> Written instruction
Convert the lines from the one holding "Task: Sort the log entries in ascending order" through the one holding "Action: 426,403", inclusive, into a Markdown table with columns Row and Line. Skip any blank lines, and number each row in Row.

(Stored items)
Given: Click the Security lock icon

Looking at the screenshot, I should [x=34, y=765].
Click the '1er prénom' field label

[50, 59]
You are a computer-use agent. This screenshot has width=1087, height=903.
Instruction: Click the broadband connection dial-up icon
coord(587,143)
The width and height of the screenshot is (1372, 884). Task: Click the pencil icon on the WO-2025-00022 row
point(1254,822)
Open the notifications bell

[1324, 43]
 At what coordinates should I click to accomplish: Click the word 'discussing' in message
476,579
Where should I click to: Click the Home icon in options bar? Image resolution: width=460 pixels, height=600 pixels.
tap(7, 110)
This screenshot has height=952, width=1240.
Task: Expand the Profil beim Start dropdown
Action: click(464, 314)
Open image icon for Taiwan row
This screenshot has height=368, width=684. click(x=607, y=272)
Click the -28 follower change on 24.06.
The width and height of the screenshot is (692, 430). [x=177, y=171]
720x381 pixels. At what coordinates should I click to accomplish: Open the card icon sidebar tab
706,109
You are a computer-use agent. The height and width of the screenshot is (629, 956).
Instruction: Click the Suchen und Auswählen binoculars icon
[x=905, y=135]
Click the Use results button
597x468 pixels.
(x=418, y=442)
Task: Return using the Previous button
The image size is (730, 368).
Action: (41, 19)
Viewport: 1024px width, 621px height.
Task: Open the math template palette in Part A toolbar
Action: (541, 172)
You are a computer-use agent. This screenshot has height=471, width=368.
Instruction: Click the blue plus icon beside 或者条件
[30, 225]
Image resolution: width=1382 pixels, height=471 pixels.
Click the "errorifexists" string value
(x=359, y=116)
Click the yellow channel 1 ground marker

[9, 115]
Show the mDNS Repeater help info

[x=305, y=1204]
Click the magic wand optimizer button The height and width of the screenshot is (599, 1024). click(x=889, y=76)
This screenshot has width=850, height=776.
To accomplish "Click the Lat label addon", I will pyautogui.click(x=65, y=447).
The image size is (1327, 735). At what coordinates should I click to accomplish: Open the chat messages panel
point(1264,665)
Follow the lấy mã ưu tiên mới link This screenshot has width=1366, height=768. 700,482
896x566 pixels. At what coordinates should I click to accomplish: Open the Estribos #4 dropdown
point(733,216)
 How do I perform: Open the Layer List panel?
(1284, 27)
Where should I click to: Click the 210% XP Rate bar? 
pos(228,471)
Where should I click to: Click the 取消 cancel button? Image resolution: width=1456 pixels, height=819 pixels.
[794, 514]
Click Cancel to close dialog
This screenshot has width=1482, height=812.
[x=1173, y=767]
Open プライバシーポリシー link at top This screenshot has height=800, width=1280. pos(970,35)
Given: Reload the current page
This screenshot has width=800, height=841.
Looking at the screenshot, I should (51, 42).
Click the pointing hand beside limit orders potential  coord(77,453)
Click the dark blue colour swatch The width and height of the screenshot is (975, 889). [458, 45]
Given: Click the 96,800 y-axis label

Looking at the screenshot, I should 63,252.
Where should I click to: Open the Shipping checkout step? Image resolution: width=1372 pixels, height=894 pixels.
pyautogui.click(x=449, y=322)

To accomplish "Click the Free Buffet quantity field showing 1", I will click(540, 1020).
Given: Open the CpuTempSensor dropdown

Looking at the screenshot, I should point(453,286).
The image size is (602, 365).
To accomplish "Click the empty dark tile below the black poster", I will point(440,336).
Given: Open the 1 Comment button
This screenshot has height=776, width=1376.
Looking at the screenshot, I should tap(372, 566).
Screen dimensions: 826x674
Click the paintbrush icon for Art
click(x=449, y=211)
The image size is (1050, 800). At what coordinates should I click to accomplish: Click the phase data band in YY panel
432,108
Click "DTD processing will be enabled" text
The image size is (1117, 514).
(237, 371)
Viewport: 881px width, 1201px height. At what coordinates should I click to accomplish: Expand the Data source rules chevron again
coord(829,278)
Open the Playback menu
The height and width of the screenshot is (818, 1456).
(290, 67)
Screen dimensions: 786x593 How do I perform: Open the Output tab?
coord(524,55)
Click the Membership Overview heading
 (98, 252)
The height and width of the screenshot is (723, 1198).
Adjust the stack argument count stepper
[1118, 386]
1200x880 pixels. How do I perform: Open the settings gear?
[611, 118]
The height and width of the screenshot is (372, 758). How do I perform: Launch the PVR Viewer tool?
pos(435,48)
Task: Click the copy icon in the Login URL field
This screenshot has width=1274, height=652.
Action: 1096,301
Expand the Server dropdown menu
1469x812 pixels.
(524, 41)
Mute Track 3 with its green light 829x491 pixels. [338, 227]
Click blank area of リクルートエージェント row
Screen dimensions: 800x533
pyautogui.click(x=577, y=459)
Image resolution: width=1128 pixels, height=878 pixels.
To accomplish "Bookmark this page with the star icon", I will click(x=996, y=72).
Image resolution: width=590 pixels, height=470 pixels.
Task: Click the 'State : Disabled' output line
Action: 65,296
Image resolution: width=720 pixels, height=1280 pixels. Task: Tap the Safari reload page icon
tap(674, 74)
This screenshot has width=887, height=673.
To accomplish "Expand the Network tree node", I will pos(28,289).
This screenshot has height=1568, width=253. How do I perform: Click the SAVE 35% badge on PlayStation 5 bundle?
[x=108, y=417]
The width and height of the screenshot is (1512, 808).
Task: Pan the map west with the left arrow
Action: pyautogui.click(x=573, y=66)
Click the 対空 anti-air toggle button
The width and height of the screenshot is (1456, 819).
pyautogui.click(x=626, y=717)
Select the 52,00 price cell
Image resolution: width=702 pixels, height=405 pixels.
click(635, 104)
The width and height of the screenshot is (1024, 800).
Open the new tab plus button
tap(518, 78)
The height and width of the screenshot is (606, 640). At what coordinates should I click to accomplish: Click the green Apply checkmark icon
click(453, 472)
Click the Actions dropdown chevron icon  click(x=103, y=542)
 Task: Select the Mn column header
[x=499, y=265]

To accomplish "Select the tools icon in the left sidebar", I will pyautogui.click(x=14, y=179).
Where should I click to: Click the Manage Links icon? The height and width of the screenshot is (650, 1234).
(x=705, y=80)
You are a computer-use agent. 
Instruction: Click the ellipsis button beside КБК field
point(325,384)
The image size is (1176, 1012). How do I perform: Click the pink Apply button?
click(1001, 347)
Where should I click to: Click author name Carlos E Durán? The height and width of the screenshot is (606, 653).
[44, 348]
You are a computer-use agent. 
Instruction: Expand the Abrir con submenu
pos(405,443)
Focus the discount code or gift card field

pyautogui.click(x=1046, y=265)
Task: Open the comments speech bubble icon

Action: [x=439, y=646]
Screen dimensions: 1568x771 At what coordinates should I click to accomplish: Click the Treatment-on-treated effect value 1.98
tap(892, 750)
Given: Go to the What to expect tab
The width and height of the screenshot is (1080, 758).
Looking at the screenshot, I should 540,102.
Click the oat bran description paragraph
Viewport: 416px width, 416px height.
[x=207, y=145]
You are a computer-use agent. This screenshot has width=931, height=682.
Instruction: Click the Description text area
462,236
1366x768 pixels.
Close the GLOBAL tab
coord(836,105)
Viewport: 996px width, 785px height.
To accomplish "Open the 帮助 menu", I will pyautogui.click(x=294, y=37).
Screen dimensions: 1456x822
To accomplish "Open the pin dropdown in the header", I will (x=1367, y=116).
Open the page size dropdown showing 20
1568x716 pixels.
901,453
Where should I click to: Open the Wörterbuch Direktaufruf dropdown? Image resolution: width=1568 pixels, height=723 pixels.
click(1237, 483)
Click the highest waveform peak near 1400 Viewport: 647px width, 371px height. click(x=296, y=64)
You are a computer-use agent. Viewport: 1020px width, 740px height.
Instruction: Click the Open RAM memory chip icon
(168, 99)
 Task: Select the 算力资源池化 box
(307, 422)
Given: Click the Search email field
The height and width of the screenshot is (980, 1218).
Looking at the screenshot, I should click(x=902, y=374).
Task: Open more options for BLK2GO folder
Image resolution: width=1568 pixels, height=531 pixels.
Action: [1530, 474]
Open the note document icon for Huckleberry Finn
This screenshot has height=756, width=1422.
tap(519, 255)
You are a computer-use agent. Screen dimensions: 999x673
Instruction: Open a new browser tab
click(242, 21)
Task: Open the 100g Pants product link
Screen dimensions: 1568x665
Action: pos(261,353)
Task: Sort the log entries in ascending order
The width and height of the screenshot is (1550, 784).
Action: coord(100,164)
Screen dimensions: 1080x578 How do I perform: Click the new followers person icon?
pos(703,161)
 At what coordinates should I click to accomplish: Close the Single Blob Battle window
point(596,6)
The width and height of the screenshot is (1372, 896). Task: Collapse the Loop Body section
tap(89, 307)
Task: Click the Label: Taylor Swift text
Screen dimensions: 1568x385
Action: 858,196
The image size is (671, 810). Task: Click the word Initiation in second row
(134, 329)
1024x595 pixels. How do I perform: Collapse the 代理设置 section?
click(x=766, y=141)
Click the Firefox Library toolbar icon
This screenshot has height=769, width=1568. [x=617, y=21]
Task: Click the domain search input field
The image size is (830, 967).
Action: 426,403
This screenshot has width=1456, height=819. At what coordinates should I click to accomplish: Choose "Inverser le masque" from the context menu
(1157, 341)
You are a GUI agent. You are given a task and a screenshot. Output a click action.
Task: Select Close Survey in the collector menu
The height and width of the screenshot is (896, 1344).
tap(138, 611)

> Result below
| Row | Line |
|---|---|
| 1 | Task: Sort the log entries in ascending order |
| 2 | The width and height of the screenshot is (1550, 784). |
| 3 | Action: coord(100,164) |
| 4 | Screen dimensions: 1080x578 How do I perform: Click the new followers person icon? |
| 5 | pos(703,161) |
| 6 |  At what coordinates should I click to accomplish: Close the Single Blob Battle window |
| 7 | point(596,6) |
| 8 | The width and height of the screenshot is (1372, 896). Task: Collapse the Loop Body section |
| 9 | tap(89, 307) |
| 10 | Task: Click the Label: Taylor Swift text |
| 11 | Screen dimensions: 1568x385 |
| 12 | Action: 858,196 |
| 13 | The image size is (671, 810). Task: Click the word Initiation in second row |
| 14 | (134, 329) |
| 15 | 1024x595 pixels. How do I perform: Collapse the 代理设置 section? |
| 16 | click(x=766, y=141) |
| 17 | Click the Firefox Library toolbar icon |
| 18 | This screenshot has height=769, width=1568. [x=617, y=21] |
| 19 | Task: Click the domain search input field |
| 20 | The image size is (830, 967). |
| 21 | Action: 426,403 |